§ **Problem requirements**
Every line from the line containing "Instruction: Open the Advanced section" through the end of the data is to be reproduced exactly, excluding pictures.

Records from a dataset
• • • • •

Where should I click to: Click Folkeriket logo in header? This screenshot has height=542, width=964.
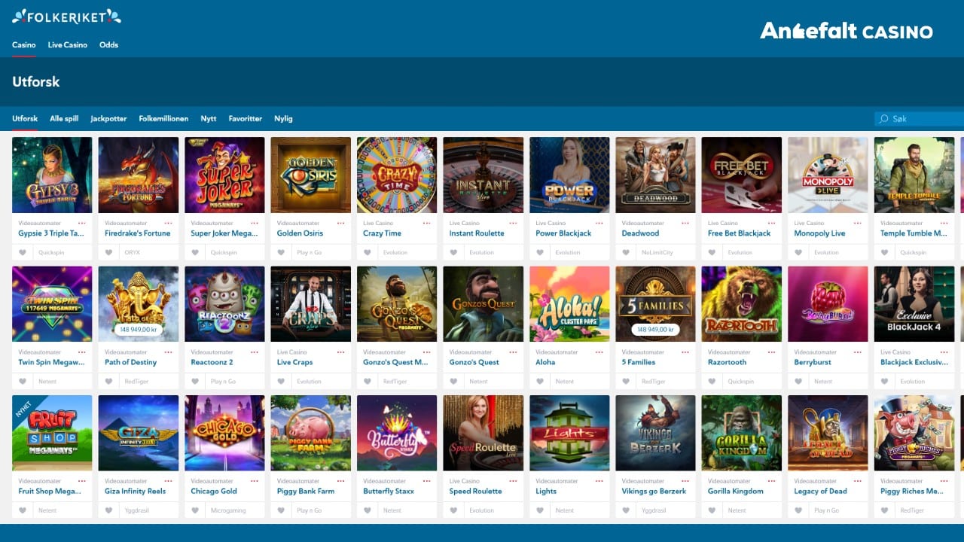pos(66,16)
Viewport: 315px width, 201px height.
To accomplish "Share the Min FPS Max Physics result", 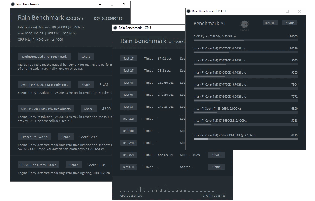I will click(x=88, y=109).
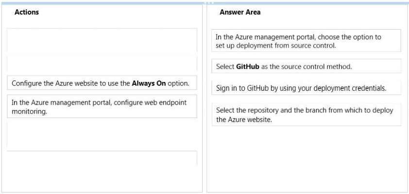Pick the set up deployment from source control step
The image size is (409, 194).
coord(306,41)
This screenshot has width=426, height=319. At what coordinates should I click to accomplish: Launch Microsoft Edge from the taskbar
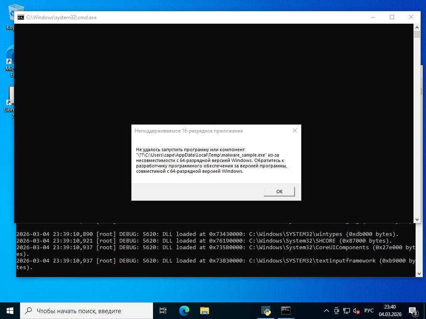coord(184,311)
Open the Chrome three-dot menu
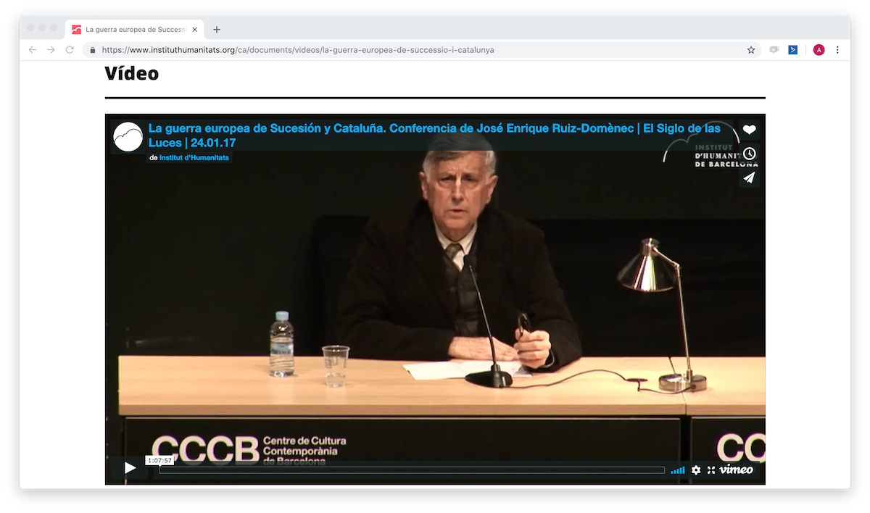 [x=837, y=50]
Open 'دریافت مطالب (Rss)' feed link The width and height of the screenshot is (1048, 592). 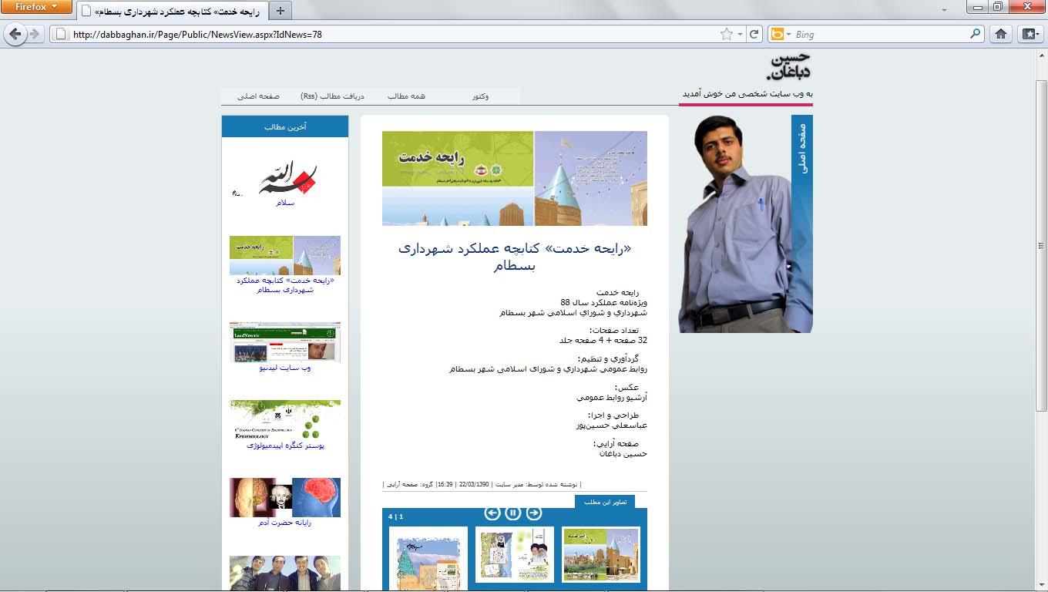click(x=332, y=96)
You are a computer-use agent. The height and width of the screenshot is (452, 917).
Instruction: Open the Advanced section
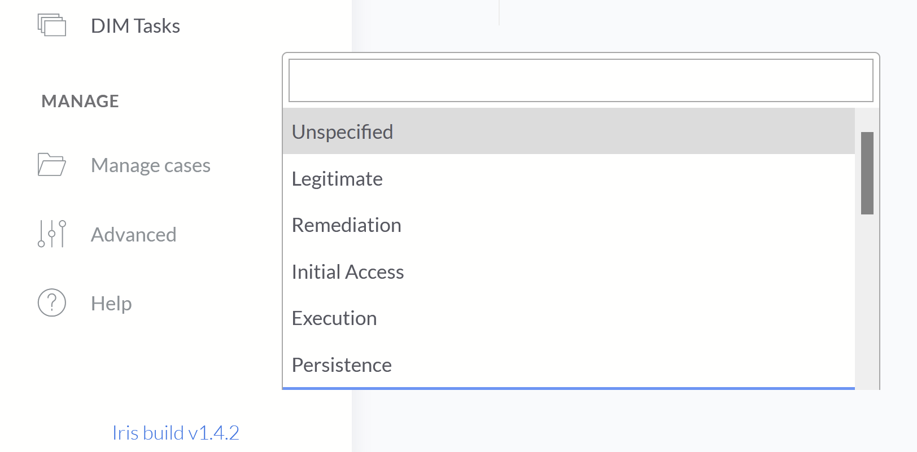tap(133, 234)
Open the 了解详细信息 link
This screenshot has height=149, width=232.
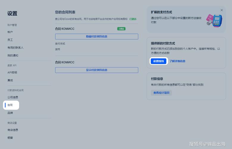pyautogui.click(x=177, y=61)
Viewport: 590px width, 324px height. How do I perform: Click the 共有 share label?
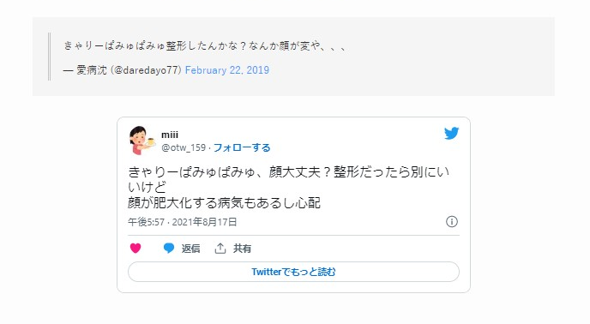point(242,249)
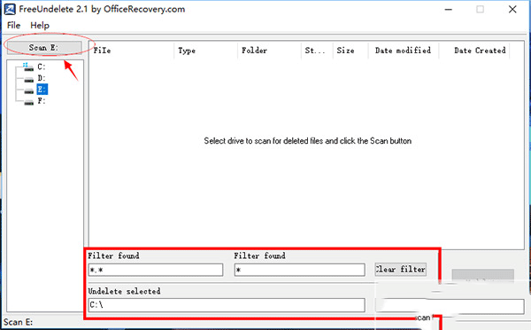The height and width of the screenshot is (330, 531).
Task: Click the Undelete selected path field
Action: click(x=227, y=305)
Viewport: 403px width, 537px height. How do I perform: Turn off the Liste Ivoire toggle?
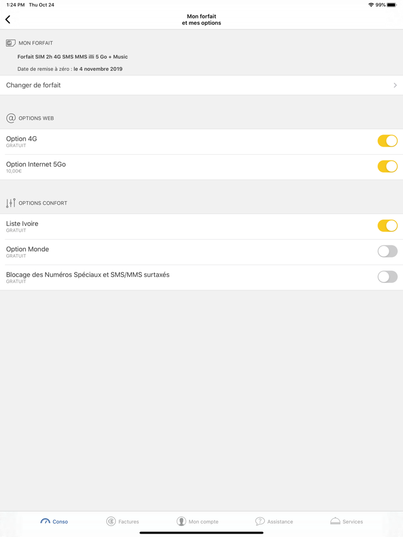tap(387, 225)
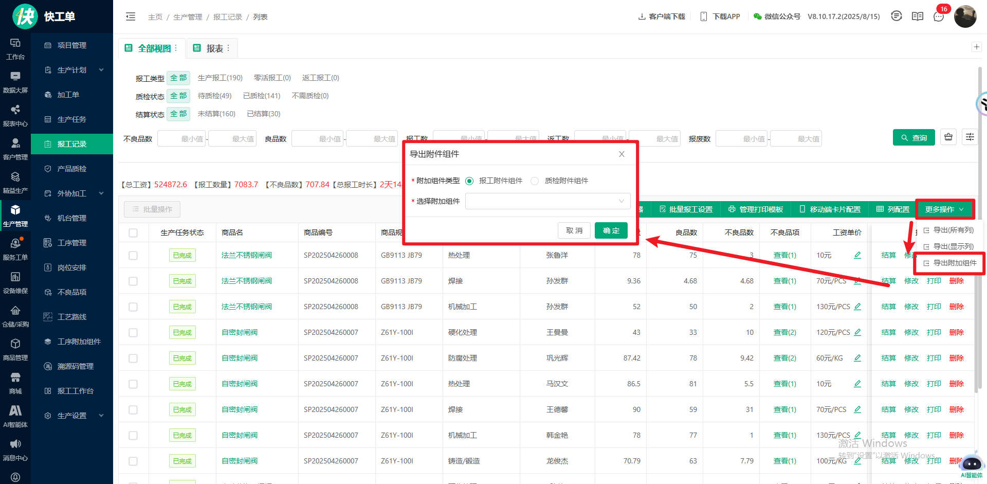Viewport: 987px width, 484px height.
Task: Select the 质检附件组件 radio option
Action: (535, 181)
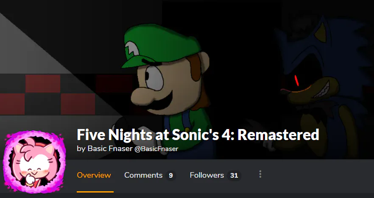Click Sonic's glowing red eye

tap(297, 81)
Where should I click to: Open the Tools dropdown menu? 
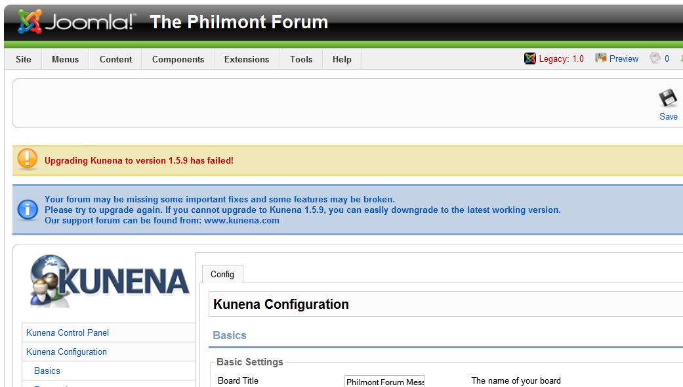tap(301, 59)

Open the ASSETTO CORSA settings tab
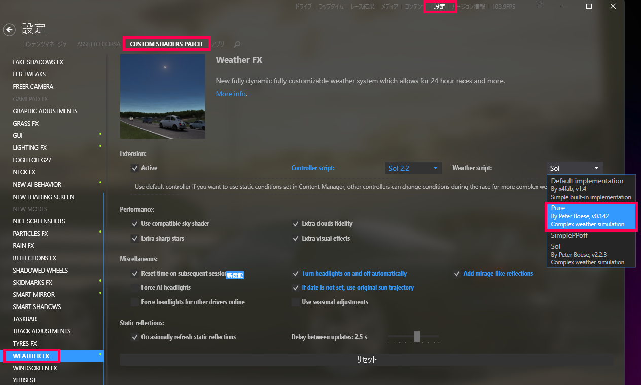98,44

• • • • •

§ **Reply to the task**
Instruction: Open the Advanced section
tap(133, 234)
Open the 了解详细信息 link
This screenshot has height=149, width=232.
pyautogui.click(x=177, y=61)
Viewport: 590px width, 324px height. How do I perform: Click the 共有 share label?
point(242,249)
The height and width of the screenshot is (330, 531).
Task: Click the Undelete selected path field
Action: click(x=227, y=305)
Viewport: 403px width, 537px height. How do I perform: Turn off the Liste Ivoire toggle?
tap(387, 225)
Viewport: 987px width, 484px height.
Task: Select the 质检附件组件 radio option
Action: (535, 181)
Click Sonic's glowing red eye

tap(297, 81)
Where should I click to: Open the Tools dropdown menu? 
tap(301, 59)

Open the ASSETTO CORSA settings tab
98,44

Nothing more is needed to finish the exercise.